Les deux chercheuses ont aussi constaté que ces augmentations ont été plus marquées dans les quartiers abritant principalement des habitations à loyers modiques et des populations racisées.
L’étude rappelle également que la transformation du milieu, avec de plus en plus de propriétés passant aux mains de compagnies, plutôt que de demeurer la possession de « petits » propriétaires, ainsi que l’utilisation de l’immobilier comme secteur d’investissement, a entraîné une diminution de l’abordabilité, contribuant d’autant à la crise du logement.
Et si l’étude se concentre sur Toronto, les compagnies impliquées dans la région possèdent des propriétés à la grandeur du pays.
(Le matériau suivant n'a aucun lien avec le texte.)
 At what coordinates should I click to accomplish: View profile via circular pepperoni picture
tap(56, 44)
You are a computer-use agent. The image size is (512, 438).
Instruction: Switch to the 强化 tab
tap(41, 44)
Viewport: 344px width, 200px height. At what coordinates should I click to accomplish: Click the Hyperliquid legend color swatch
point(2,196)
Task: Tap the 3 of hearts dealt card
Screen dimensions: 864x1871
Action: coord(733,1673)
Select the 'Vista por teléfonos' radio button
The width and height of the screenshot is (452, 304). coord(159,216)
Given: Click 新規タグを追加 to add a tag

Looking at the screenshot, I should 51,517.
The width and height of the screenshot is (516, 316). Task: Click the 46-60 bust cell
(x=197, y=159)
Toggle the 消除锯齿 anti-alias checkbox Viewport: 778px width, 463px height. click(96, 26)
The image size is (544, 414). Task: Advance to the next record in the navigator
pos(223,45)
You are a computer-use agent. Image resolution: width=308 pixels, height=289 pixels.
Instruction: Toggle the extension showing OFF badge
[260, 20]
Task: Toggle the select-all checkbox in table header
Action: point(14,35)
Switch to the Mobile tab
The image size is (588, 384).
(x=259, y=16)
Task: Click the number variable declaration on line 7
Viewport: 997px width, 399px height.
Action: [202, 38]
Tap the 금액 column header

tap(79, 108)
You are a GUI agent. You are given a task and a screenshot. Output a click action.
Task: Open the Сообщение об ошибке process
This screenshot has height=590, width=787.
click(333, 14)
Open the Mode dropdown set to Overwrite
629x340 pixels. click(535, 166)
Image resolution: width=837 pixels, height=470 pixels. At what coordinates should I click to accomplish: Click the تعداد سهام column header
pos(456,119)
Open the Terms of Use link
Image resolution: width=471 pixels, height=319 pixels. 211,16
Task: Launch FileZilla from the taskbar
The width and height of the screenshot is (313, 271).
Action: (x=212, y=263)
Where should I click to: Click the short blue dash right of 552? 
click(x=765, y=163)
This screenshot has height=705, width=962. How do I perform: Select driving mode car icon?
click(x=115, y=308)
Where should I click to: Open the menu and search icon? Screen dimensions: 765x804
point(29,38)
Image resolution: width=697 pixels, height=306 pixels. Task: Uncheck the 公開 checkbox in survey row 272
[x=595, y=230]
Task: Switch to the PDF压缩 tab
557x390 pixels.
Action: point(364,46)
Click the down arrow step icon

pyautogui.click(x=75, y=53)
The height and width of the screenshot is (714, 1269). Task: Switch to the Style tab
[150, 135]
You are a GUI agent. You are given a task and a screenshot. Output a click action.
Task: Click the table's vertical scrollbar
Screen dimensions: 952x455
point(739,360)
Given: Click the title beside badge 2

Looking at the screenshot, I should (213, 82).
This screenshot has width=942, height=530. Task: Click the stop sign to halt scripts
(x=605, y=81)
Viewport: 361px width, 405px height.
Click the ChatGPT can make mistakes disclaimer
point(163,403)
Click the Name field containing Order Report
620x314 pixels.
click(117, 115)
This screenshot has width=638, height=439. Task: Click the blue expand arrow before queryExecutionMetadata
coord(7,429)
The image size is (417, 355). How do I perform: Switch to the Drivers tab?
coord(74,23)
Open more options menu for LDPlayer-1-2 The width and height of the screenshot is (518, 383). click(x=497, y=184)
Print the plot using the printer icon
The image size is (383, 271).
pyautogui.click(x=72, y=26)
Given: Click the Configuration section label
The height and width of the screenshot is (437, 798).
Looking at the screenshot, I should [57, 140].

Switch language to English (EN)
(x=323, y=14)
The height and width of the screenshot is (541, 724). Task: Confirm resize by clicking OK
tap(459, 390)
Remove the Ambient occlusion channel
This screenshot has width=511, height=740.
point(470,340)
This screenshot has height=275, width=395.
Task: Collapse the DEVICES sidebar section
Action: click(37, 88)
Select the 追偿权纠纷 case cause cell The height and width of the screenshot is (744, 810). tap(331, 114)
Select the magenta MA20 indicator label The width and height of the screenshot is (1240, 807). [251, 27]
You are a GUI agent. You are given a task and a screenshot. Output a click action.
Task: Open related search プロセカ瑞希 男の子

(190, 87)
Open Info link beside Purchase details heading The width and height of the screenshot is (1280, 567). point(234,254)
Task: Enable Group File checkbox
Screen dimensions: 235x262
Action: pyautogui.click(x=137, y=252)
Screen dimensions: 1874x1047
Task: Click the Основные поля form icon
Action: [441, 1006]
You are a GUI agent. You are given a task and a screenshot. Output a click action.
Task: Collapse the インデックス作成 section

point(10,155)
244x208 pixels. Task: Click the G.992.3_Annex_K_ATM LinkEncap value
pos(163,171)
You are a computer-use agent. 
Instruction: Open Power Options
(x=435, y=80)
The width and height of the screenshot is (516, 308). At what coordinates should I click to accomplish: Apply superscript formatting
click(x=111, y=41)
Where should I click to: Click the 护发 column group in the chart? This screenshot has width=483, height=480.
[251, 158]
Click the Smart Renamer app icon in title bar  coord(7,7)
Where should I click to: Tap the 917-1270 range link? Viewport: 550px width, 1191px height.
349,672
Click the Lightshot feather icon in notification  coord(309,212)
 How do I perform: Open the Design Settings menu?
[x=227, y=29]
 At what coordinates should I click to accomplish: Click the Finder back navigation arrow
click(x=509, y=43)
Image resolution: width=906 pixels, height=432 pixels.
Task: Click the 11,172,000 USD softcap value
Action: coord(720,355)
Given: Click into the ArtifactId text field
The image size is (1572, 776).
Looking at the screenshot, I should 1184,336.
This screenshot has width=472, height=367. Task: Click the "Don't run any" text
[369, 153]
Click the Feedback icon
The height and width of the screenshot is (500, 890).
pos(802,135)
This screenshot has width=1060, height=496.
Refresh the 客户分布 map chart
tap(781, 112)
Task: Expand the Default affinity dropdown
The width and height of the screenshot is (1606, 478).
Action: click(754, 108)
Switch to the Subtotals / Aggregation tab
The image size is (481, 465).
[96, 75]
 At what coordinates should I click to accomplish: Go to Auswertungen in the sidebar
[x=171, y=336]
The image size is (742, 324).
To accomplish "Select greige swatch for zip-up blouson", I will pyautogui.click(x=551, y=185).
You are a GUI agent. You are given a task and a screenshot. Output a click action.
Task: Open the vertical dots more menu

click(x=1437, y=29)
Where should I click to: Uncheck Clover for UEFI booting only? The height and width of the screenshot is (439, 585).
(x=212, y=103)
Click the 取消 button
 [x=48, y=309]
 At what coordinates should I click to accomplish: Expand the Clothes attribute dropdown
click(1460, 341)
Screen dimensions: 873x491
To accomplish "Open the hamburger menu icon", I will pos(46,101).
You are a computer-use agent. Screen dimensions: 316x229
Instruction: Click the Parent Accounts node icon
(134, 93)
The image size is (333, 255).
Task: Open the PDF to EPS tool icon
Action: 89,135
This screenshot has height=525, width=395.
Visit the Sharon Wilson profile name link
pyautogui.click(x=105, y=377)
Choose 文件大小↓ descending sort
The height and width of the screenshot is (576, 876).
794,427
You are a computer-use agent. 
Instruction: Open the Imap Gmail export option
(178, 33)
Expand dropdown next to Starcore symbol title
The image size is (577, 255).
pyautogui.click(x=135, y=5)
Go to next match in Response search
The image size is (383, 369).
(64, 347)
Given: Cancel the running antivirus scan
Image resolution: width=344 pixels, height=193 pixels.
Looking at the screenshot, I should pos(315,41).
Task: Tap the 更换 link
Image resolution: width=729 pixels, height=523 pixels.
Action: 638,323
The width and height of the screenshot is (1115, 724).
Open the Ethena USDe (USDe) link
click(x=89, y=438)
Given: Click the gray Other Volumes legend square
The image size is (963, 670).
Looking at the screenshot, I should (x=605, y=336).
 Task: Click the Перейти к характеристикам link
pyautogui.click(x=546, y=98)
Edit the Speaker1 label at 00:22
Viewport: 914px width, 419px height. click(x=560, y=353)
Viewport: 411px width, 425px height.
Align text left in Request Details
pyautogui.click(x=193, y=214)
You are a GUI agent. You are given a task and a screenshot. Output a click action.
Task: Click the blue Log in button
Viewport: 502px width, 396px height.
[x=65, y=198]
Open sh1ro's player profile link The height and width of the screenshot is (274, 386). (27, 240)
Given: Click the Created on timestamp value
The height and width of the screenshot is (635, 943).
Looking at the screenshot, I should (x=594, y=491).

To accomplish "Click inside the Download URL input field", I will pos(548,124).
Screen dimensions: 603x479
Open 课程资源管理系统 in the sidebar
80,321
« La plupart des gens ne peuvent pas se permettre le loyer de l’endroit où ils habitent, et ces compagnies sont en partie responsables pour ce changement », soutient la Dre August. « Elles achètent des bâtiments et les transforment en produits d’investissement, ce qui fait grimper les prix et rend les communautés moins abordables pour les citoyens. »
Des informations cachées
Jusqu’à maintenant, personne n’avait pu prouver que la financiarisation de l’immobilier accélérait la hausse des loyers. Les chercheuses disent avoir utilisé une base de données unique s’appuyant sur diverses sources pour examiner les loyers, à Toronto, en fonction des propriétés, des propriétaires et des types de propriétaires.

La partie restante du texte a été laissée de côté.